Measurement of cell viability
Hepatocyte necrosis results due to CCl4 toxicity. Therefore, MTT assay was performed to measure the protection rendered by NOSE and NORE against CCl4 mediated toxicity. Hepatocytes were cultured as described under the in vitro experimental section. The cell viability assay was performed in six sets using EZcount™ MTT Cell Assay Kit (HiMedia) according to the manufacturer’s instructions.
Histopathological studies
Liver samples were removed from the animals of the in vivo experiments after collection of blood and were fixed overnight in 10 % buffered formalin. The samples were subjected to dehydration and then embedded in paraffin blocks. Thick sections (4 μm) of the paraffin embedded livers were cut in a microtome and then dewaxed in xylene, rehydrated in a series of different grades of alcohol and then washed with distilled water for 5 min. Subsequently, the sections were stained with haematoxylin for 40 s and counterstained with eosin for 20 s. The sections were dehydrated in graded alcohol series and washed in xylene. The slides were observed (100× and 400×) for signs hepatic injury using Nikon ECLIPS E200 microscope.

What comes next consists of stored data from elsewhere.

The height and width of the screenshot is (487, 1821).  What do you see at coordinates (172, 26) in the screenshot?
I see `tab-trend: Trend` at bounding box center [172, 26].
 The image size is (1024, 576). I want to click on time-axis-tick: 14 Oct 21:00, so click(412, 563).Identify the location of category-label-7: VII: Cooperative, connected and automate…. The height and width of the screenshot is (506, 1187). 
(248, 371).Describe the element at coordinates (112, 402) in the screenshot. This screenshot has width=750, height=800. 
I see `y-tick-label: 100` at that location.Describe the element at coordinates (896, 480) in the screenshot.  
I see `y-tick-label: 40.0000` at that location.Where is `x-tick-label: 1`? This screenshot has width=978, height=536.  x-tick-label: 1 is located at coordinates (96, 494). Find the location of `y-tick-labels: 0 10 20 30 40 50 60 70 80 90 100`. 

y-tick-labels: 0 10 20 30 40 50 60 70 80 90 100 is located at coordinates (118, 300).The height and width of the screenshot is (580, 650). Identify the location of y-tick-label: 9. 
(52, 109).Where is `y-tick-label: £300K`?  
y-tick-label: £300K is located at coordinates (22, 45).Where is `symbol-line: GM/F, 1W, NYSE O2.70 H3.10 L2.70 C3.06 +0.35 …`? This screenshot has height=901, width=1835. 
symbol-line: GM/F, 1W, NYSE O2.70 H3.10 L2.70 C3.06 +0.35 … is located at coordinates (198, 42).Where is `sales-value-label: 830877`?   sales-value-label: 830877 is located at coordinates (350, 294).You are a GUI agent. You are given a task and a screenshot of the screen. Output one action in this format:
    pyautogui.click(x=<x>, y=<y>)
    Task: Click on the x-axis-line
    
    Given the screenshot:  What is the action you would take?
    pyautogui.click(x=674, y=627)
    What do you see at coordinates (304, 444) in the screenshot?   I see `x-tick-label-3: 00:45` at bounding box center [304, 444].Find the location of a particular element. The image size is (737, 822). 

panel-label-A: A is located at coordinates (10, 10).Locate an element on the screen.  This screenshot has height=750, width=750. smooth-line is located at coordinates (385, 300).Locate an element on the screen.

Fourier Transform Infrared (FTIR) spectroscopy analysis
FTIR spectrophotometry was used to identify the characteristic functional groups in NOSE and NORE. Small quantity (<10 mg) of dried extracts were taken in CaF2 vessel and placed in the sample cup of a diffuse reflectance accessory. The IR spectrum was obtained using Shimadzu 8300 FTIR spectrophotometer at ambient temperature. Background correction was made by taking IR spectrum of de-ionized water as the reference in identical condition. The sample was scanned from 400 to 4000 cm−1 for 16 times to increase the signal to noise ratio.
GC-MS analysis
NOSE and NORE were initially bi-fractionated by dissolving in dichloromethane and n-hexane separately. The mixtures were centrifuged thrice (12,000 rpm) for 15 min. The clear supernatant was used for GC-MS analysis using Agilent 5975C GC-MS system (Agilent Technologies, USA) attached with HP-5 ms Capillary Column (30 m × 0.25 mm i.d. × 0.25 μm film thickness). The machine was equipped with inert MSD triple axis mass detector conditioned at ion trap 200 °C, transfer line 280 °C, electron energy 70 eV (vacuum pressure- 2.21e–0.5 torr) was used for analysis. Helium was used as carrier gas (1 ml/min). Sample volume was 2 μl and injected in a splitless mode. The column temperature was kept at 60 °C for 1 min followed by 5 °C/min up to 250 °C. The major and essential compounds present in samples were identified by their retention times and mass fragmentation patterns using Agilent Chem Station Integrator and the database of National Institute Standard and Technology (NIST) with a MS library version 2010.
Statistical analysis
All data are reported as mean ± SD of six measurements. Statistical analysis was performed and graphs were prepared using KyPlot Data Analysis and Visualization software version 5.0.2 (32 bit). Comparison between groups were performed using one-way analysis of variance (ANOVA). p < 0.05 was considered significant.